#### [PROBLEM STATEMENT]
Set down the whole listing that follows, precisely as written.

____

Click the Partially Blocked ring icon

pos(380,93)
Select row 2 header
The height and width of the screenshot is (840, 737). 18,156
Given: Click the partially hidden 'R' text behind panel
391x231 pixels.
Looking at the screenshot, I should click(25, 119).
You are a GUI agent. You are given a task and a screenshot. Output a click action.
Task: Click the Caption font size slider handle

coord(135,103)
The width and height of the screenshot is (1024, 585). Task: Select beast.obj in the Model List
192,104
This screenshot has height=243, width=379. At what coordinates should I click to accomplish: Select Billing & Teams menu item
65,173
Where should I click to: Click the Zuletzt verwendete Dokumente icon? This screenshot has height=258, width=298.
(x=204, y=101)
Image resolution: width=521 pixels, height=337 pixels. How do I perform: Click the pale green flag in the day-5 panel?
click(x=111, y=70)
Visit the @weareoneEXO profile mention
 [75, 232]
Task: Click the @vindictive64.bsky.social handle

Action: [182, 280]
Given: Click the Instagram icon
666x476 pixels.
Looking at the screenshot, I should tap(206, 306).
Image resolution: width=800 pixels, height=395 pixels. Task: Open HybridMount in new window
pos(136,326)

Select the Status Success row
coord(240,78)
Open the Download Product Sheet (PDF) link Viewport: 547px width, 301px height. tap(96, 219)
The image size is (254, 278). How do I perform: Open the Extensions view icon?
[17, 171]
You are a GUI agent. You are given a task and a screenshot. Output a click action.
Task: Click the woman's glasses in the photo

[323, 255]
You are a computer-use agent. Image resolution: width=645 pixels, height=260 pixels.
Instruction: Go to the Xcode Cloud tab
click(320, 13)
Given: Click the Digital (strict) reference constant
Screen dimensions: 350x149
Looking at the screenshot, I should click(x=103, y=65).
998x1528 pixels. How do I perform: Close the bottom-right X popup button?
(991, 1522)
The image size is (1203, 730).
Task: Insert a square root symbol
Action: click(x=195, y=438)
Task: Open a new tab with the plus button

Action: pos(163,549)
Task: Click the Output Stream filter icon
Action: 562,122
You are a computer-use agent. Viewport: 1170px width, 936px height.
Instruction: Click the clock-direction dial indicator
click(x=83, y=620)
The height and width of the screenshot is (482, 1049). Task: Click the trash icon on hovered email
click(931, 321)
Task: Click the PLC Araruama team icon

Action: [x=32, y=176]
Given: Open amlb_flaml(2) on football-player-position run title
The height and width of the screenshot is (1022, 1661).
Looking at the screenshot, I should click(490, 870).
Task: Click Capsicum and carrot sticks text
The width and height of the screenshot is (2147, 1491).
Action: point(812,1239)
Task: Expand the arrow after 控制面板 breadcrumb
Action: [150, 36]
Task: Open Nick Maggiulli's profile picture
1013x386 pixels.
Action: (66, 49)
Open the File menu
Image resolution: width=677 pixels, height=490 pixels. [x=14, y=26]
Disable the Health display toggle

____

#### [TASK RESULT]
Click the Partially Blocked ring icon

pos(380,93)
Select row 2 header
The height and width of the screenshot is (840, 737). 18,156
Given: Click the partially hidden 'R' text behind panel
391x231 pixels.
Looking at the screenshot, I should click(25, 119).
You are a GUI agent. You are given a task and a screenshot. Output a click action.
Task: Click the Caption font size slider handle

coord(135,103)
The width and height of the screenshot is (1024, 585). Task: Select beast.obj in the Model List
192,104
This screenshot has height=243, width=379. At what coordinates should I click to accomplish: Select Billing & Teams menu item
65,173
Where should I click to: Click the Zuletzt verwendete Dokumente icon? This screenshot has height=258, width=298.
(x=204, y=101)
Image resolution: width=521 pixels, height=337 pixels. How do I perform: Click the pale green flag in the day-5 panel?
click(x=111, y=70)
Visit the @weareoneEXO profile mention
 [75, 232]
Task: Click the @vindictive64.bsky.social handle

Action: [182, 280]
Given: Click the Instagram icon
666x476 pixels.
Looking at the screenshot, I should tap(206, 306).
Image resolution: width=800 pixels, height=395 pixels. Task: Open HybridMount in new window
pos(136,326)

Select the Status Success row
coord(240,78)
Open the Download Product Sheet (PDF) link Viewport: 547px width, 301px height. tap(96, 219)
The image size is (254, 278). How do I perform: Open the Extensions view icon?
[17, 171]
You are a GUI agent. You are given a task and a screenshot. Output a click action.
Task: Click the woman's glasses in the photo

[323, 255]
You are a computer-use agent. Image resolution: width=645 pixels, height=260 pixels.
Instruction: Go to the Xcode Cloud tab
click(320, 13)
Given: Click the Digital (strict) reference constant
Screen dimensions: 350x149
Looking at the screenshot, I should click(x=103, y=65).
998x1528 pixels. How do I perform: Close the bottom-right X popup button?
(991, 1522)
The image size is (1203, 730).
Task: Insert a square root symbol
Action: click(x=195, y=438)
Task: Open a new tab with the plus button

Action: pos(163,549)
Task: Click the Output Stream filter icon
Action: 562,122
You are a computer-use agent. Viewport: 1170px width, 936px height.
Instruction: Click the clock-direction dial indicator
click(x=83, y=620)
The height and width of the screenshot is (482, 1049). Task: Click the trash icon on hovered email
click(931, 321)
Task: Click the PLC Araruama team icon

Action: [x=32, y=176]
Given: Open amlb_flaml(2) on football-player-position run title
The height and width of the screenshot is (1022, 1661).
Looking at the screenshot, I should click(490, 870).
Task: Click Capsicum and carrot sticks text
The width and height of the screenshot is (2147, 1491).
Action: point(812,1239)
Task: Expand the arrow after 控制面板 breadcrumb
Action: [150, 36]
Task: Open Nick Maggiulli's profile picture
1013x386 pixels.
Action: (66, 49)
Open the File menu
Image resolution: width=677 pixels, height=490 pixels. [x=14, y=26]
Disable the Health display toggle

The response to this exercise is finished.